Nayland Smith stood up abruptly and began to pace the room, leaving
great trails of blue-gray smoke behind him.
"Your story is sufficiently interesting, Inspector," he declared,
"even to divert my mind from the eternal contemplation of the
Fu-Manchu problem. This would appear to be distinctly a case of an
'astral bell' such as we sometimes hear of in India."

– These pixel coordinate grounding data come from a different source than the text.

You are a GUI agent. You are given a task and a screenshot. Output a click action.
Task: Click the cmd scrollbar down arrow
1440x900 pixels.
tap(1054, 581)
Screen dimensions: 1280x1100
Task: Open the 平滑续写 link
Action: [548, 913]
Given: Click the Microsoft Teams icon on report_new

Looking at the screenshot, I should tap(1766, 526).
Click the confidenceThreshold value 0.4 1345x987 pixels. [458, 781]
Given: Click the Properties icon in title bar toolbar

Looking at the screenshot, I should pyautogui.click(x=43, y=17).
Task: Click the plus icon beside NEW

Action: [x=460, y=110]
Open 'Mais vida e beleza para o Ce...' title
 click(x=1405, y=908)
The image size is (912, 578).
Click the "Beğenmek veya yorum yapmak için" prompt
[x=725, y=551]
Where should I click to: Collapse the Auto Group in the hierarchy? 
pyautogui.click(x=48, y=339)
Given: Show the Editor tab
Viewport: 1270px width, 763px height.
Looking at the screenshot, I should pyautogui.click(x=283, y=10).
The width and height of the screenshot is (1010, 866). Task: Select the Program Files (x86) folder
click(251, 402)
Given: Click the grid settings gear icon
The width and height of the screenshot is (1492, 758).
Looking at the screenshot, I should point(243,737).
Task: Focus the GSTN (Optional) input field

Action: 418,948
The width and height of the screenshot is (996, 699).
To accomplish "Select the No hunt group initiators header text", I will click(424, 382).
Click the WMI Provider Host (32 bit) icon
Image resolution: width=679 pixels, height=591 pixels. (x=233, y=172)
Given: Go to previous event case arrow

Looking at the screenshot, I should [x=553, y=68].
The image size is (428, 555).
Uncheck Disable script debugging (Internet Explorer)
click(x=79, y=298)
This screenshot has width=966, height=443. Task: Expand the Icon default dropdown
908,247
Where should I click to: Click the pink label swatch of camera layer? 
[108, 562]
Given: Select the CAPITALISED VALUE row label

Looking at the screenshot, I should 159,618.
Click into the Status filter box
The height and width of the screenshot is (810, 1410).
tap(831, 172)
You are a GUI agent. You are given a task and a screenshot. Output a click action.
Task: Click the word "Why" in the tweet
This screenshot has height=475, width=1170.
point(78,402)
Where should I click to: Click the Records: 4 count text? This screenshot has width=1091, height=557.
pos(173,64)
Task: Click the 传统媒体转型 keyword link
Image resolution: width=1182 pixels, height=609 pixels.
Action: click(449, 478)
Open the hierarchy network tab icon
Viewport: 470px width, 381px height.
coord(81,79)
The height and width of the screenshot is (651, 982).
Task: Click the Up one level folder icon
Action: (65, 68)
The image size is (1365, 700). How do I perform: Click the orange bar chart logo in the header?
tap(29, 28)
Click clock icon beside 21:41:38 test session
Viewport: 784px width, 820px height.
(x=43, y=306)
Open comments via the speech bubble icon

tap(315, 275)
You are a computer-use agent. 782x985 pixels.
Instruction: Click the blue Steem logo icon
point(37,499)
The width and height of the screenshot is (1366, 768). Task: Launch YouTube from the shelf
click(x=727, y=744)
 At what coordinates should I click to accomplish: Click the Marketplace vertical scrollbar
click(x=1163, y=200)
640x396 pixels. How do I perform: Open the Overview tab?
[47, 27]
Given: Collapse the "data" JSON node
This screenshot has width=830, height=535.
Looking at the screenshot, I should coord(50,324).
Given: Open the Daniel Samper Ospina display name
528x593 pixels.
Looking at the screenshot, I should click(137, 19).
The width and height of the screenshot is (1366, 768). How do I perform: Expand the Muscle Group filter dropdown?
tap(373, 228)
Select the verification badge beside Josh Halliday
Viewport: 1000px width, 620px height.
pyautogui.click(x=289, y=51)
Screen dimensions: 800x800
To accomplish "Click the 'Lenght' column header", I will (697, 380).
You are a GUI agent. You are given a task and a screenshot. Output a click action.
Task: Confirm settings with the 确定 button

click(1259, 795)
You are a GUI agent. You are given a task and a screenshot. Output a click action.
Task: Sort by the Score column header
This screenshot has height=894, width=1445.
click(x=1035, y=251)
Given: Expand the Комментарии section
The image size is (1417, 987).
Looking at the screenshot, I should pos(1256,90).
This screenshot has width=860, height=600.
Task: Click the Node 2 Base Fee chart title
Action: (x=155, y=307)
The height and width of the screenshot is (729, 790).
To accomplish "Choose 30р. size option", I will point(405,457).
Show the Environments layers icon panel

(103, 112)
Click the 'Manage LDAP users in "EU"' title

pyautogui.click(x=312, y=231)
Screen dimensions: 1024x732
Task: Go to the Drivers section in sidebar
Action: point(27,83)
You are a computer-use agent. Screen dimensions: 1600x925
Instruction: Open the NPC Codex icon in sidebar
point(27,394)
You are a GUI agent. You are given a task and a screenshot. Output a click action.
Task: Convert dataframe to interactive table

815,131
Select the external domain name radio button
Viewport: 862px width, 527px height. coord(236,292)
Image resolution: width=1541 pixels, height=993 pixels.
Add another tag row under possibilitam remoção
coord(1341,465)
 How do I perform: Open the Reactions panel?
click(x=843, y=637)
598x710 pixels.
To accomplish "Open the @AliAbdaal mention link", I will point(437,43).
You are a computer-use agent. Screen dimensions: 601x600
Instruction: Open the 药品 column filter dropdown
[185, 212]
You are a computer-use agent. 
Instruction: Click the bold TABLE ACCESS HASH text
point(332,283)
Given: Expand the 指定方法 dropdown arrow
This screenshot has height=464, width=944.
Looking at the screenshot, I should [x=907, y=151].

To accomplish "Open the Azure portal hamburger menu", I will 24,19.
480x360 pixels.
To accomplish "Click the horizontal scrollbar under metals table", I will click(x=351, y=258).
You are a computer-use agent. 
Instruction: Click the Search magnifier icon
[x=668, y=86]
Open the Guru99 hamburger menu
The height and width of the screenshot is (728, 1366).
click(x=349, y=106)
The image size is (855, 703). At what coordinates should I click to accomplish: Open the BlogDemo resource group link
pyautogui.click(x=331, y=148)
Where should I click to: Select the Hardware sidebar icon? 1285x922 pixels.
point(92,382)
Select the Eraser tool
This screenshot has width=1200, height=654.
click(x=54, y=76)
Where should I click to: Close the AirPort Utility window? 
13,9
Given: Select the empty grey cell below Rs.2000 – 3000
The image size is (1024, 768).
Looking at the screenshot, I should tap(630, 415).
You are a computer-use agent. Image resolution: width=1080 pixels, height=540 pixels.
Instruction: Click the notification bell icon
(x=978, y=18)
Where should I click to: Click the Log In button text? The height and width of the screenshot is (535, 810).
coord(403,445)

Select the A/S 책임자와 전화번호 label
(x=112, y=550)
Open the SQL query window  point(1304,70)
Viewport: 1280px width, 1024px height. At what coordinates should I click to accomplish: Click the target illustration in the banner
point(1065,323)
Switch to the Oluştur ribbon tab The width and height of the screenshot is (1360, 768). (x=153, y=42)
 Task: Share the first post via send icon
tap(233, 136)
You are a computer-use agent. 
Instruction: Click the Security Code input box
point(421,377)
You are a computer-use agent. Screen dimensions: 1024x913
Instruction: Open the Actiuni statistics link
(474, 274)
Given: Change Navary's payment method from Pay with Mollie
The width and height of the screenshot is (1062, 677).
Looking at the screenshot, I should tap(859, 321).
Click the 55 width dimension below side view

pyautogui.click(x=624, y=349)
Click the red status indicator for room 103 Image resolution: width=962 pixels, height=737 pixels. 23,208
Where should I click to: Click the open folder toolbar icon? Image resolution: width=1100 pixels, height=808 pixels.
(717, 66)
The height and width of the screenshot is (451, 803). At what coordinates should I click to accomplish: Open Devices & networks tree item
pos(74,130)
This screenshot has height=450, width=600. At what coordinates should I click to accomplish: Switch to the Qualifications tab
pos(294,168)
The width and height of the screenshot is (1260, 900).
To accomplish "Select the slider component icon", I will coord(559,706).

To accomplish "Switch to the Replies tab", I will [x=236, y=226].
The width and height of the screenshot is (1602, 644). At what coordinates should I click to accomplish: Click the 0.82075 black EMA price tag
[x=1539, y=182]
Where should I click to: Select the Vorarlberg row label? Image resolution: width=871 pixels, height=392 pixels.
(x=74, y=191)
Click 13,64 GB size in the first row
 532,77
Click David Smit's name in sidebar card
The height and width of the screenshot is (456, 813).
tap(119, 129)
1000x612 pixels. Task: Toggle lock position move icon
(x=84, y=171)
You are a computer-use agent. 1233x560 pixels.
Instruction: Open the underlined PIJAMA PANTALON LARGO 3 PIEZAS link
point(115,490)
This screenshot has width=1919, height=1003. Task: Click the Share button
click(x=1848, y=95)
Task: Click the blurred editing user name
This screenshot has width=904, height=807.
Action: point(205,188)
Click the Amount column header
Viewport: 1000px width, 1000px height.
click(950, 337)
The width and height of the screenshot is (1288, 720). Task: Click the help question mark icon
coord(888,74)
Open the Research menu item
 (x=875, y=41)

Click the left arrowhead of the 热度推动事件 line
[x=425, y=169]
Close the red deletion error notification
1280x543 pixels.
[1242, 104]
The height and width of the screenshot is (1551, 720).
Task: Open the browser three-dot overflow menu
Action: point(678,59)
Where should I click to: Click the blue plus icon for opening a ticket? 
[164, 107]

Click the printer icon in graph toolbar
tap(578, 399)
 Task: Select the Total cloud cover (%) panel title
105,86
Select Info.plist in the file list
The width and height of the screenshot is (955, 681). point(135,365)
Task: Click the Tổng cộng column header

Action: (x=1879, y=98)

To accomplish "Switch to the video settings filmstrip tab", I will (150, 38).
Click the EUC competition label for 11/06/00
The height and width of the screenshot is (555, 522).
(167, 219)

"It was Stevens," continued Weymouth, "who found Mr. Maddison. He
(Stevens) had been out on business connected with the household
arrangements, and at about eleven o'clock he returned, letting himself
in with a key. There was a light in the library, and getting no
response to his knocking, Stevens entered. He found his master sitting
bolt upright in a chair, clutching the arms with rigid fingers and
staring straight before him with a look of such frightful horror on
his face, that Stevens positively ran from the room and out of the
house. Mr. Maddison was stone dead. When a doctor, who lives at no
great distance away, came and examined him, he could find no trace of
violence whatever; he had apparently died of fright, to judge from the
expression on his face."
"Anything else?"
"Only this: I learnt, indirectly, that the last member of the Quaker
family to occupy the house had apparently witnessed the apparition,
which had led to his vacating the place. I got the story from the wife
of a man who had been employed as gardener there at that time. The
apparition--which he witnessed in the hallway, if I remember rightly--
took the form of a sort of luminous hand clutching a long, curved
knife."
"Oh, Heavens!" cried Smith, and laughed shortly; "that's quite in
order!"
"This gentleman told no one of the occurrence until after he had left
the house, no doubt in order that the place should not acquire an evil
reputation. Most of the original furniture remained, and Mr. Maddison
took the house furnished. I don't think there can be any doubt that
what killed him was fear at seeing a repetition--"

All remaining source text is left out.